Originally from Melbourne, but now based in The Netherlands, photographer and visual creative, Tim Allen has an eclectic photography portfolio of architecture, fashion, and social documentary, but it is his passion for shooting landscapes that is the driving force behind his photography. “I was first struck by photography when I noticed my mum was never in any family photos,” says Allen. “I noticed she enjoyed taking pictures more than being in them.” Following suit, Allen began using his parent’s camera from the age of 10.
His interest in photography led him to attend Photography Studies College in Melbourne where he furthered his education. The result was combining his passion for image making, travel, and telling a story, to photograph natural and urban landscapes. By documenting these varied environments, Allen hopes to communicate a deeper narrative about the landscapes with a progressive audience. “My work has been described as ethereal, highlighting strong narrative in what the landscape has to offer,” Allen says. “I’ve always approached my work with an image speaks louder than the words approach attracting viewers from across the room, rather than after they have read the description [of the work].”

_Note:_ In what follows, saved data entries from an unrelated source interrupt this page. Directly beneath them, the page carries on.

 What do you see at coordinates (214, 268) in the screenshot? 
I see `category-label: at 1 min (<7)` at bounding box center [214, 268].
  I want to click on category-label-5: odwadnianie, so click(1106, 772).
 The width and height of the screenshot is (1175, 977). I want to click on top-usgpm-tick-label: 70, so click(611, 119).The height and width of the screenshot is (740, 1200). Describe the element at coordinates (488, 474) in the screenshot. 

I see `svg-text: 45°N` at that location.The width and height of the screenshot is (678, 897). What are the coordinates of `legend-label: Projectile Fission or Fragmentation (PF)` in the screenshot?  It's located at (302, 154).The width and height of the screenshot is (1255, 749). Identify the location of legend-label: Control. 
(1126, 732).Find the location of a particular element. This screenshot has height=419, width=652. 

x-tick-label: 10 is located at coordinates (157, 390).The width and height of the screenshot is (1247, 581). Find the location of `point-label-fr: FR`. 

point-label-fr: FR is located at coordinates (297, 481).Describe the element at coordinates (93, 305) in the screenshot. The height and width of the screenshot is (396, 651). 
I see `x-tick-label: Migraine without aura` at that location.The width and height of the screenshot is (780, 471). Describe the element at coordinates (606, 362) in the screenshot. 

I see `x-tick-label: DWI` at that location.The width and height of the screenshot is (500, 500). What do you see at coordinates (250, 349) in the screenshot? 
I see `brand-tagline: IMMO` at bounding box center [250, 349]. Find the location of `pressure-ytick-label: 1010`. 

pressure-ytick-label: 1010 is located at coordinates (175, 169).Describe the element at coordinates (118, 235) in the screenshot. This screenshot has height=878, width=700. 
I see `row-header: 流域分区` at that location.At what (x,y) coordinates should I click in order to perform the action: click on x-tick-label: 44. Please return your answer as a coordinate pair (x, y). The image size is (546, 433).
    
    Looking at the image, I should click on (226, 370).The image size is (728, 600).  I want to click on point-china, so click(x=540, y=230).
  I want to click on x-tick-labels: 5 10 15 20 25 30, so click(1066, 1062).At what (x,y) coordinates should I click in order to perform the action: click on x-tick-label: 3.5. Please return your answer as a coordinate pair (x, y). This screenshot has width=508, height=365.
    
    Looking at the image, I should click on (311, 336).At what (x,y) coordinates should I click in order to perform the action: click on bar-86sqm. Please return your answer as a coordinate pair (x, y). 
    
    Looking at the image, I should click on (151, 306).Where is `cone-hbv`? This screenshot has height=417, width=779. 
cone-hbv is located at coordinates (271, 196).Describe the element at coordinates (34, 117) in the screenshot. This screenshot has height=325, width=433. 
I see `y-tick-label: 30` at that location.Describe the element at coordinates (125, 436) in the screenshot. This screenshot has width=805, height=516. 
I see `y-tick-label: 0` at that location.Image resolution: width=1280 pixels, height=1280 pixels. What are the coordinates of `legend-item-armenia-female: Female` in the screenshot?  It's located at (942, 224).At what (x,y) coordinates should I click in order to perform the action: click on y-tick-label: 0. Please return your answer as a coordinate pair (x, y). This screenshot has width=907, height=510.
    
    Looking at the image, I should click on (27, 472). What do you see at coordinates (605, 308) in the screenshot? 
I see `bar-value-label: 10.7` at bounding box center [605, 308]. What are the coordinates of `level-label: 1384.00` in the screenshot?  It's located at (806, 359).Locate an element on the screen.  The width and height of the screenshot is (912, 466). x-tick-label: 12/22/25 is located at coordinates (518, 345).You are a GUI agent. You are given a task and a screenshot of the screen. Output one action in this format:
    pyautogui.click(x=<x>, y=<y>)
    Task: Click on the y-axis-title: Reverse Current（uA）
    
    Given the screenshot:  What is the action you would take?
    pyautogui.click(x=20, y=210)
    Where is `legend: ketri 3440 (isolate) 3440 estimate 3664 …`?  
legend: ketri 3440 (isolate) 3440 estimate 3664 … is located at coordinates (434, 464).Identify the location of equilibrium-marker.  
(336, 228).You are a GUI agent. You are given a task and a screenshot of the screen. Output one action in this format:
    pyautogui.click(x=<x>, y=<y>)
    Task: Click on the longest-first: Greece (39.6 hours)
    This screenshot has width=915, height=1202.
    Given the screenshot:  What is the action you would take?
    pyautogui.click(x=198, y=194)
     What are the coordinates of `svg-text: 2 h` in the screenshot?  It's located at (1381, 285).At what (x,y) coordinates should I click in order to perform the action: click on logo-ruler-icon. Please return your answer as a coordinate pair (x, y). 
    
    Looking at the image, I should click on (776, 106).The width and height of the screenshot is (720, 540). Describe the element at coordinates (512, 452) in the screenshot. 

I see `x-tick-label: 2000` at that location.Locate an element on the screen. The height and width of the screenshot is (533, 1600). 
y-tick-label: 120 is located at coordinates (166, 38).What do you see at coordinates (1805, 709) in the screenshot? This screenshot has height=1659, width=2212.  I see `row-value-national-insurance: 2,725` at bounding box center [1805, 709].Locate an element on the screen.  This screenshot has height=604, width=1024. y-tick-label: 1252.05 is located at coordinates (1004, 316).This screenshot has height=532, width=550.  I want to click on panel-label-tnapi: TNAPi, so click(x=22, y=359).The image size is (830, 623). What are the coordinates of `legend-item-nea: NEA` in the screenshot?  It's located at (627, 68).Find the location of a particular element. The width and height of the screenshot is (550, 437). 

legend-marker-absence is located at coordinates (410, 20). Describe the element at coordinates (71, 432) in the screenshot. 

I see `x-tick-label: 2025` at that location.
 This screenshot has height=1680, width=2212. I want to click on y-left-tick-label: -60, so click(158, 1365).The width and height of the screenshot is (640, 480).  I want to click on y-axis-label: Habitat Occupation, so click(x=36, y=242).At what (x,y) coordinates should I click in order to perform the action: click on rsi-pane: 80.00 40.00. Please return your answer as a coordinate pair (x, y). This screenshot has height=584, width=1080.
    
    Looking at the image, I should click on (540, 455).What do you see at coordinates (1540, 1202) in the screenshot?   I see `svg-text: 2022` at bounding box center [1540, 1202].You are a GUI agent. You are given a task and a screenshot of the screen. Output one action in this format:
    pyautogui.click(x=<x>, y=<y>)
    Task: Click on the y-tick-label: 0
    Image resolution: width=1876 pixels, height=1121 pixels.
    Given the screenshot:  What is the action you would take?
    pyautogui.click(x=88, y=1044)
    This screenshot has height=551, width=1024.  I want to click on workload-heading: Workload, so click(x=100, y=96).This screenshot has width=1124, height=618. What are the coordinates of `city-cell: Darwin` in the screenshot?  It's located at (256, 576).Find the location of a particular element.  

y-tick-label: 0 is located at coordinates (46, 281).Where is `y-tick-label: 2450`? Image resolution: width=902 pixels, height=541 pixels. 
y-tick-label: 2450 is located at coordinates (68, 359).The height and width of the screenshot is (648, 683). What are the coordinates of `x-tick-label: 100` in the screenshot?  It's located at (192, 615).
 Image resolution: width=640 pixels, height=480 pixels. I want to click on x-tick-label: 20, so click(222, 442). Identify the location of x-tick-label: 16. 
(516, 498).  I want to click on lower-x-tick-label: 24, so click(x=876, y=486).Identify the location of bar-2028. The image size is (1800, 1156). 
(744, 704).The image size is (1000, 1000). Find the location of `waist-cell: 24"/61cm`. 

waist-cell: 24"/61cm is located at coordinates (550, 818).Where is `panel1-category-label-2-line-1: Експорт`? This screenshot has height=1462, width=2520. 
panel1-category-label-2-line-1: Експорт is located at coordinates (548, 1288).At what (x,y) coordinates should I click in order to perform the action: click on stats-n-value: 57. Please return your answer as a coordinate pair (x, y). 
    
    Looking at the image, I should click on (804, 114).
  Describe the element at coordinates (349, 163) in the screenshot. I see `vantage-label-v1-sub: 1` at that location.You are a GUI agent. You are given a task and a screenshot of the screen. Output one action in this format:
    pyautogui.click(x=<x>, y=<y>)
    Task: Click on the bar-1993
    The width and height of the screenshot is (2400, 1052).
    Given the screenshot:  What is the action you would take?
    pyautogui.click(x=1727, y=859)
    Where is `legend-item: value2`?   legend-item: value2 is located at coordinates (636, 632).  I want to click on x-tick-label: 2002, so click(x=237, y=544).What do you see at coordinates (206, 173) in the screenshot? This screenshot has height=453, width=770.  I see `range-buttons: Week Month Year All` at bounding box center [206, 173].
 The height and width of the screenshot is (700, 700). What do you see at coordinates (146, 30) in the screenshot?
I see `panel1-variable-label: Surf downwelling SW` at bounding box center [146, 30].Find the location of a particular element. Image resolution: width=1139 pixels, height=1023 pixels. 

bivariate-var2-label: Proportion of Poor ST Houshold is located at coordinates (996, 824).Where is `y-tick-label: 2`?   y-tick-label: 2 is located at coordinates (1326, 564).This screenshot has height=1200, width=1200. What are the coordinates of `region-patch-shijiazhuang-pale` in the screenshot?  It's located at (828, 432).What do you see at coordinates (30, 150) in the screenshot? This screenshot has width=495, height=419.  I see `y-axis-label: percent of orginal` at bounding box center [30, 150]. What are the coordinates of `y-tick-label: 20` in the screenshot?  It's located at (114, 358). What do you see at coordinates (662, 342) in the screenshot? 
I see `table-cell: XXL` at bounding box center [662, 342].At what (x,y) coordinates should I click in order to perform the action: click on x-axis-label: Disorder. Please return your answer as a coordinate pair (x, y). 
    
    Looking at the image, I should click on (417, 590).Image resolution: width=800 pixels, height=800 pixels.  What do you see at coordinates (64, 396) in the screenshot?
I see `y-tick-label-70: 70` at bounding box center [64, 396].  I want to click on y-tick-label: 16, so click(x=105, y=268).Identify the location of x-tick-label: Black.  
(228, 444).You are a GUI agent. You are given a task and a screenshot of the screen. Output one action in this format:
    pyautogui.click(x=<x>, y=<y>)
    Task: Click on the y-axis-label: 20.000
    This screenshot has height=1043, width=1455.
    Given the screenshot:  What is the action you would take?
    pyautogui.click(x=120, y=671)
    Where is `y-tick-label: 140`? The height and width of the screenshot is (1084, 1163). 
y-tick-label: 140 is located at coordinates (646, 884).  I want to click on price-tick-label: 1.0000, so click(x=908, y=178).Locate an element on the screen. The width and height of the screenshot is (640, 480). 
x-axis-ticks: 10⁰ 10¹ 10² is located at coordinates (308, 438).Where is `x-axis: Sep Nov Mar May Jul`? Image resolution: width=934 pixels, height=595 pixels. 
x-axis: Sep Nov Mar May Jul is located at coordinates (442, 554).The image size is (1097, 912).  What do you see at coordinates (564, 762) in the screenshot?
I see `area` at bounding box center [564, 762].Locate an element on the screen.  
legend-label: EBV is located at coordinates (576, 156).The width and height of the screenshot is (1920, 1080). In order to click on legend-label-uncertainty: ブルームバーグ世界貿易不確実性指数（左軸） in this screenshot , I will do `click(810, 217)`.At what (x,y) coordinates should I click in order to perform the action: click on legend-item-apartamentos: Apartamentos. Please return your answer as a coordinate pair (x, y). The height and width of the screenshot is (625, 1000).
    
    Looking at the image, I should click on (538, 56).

Allen has since completed three major projects – Construct (2017), Moving (2015), and Terra Firma (2013). All were captured from either a helicopter or two-seater Cessna. “Something about capturing the world from above gives you a clear perspective of the human impact, or lack of, on the earth in different areas,” he says.
Allen has been a finalist in the William & Winifred Bowness Award in 2016 and 2017, and received Gold for the Landscape category at the AIPP Victoria Professional Photography Awards in 2014 and 2015.
Currently, clarity is the most important thing to Allen, as a photographer. “For the time being, I want to develop my ideas into a more succinct manner before I begin a new body of work,” he says. “I have learnt more and more about how important this is, and how clear my ideas need to be before I can expect anyone else to understand what I’m trying to say visually, let alone on an overly worded artist statement.”